Allora, dai, bene.
Mercoledì 31 ottobre 2018, a mezzanotte in punto, finirà il regime transitorio previsto dalla legge di conversione del decreto dignità. È durato un’ora in più del previsto, a causa dell’ora solare (fonti ufficiose raccontano di un Di Maio risentito con il suo pari grado Salvini, “non era del contratto di governo!”, pare abbia detto il primo al secondo), ma, dal 1 novembre 2018, finalmente lavoratori e imprese avranno la dignità promessa loro, con decreto, dal governo gialloverde.
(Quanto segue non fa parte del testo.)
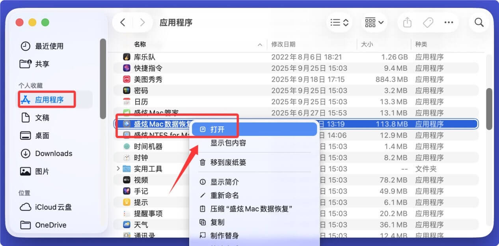Choose 打开 from the context menu
Viewport: 499px width, 246px height.
[x=216, y=129]
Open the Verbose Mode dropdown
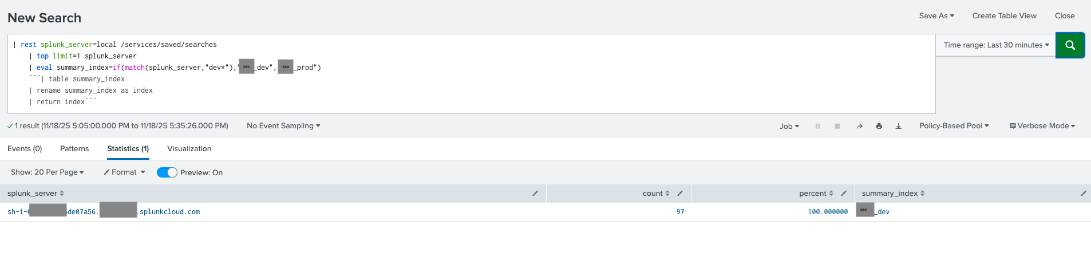 click(x=1042, y=126)
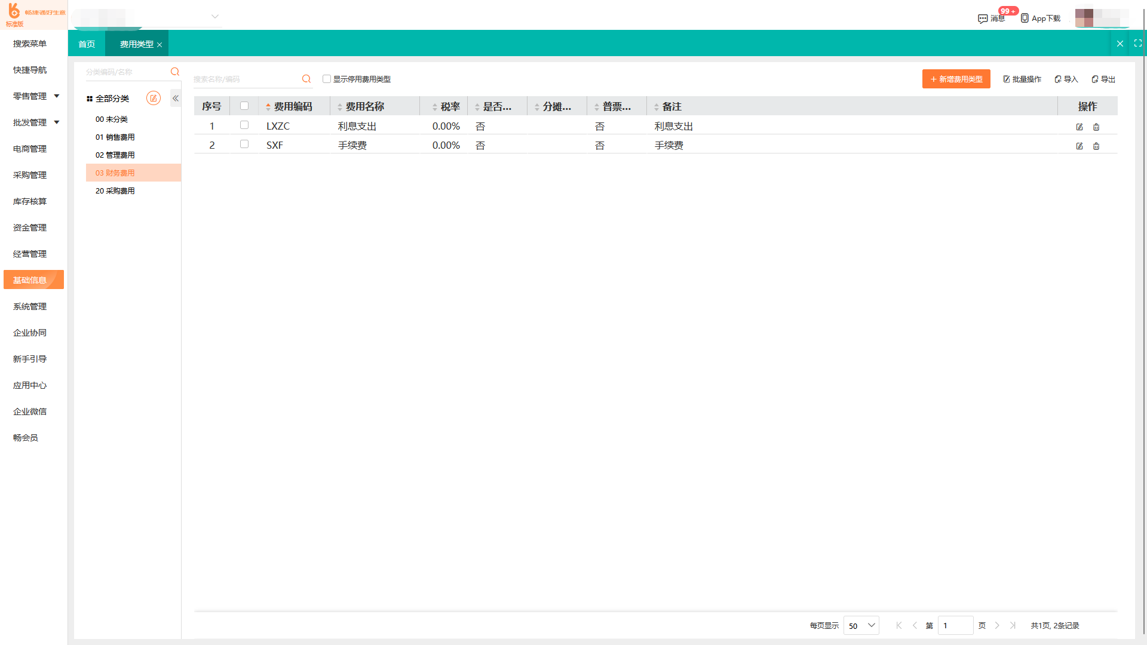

Le nuove disposizioni sui contratti a tempo determinato (sia diretti che in somministrazione) saranno definitivamente applicabili non solo ai contratti, ma anche ai rinnovi e alle proroghe. Dodici mesi di durata, e causali per tutti insomma. Dignità à gogo.
Per l’abolizione della povertà, annunciata dal balcone di Palazzo Chigi, c’è da attendere ancora un filo. Il reddito di cittadinanza sarà forse previsto in un disegno di legge collegato alla legge di bilancio. E solo così "Mario potrà finalmente sognare di ottenere uno stipendio e un lavoro sostenibili", grazie al piano del guru americano del Ministero del Lavoro.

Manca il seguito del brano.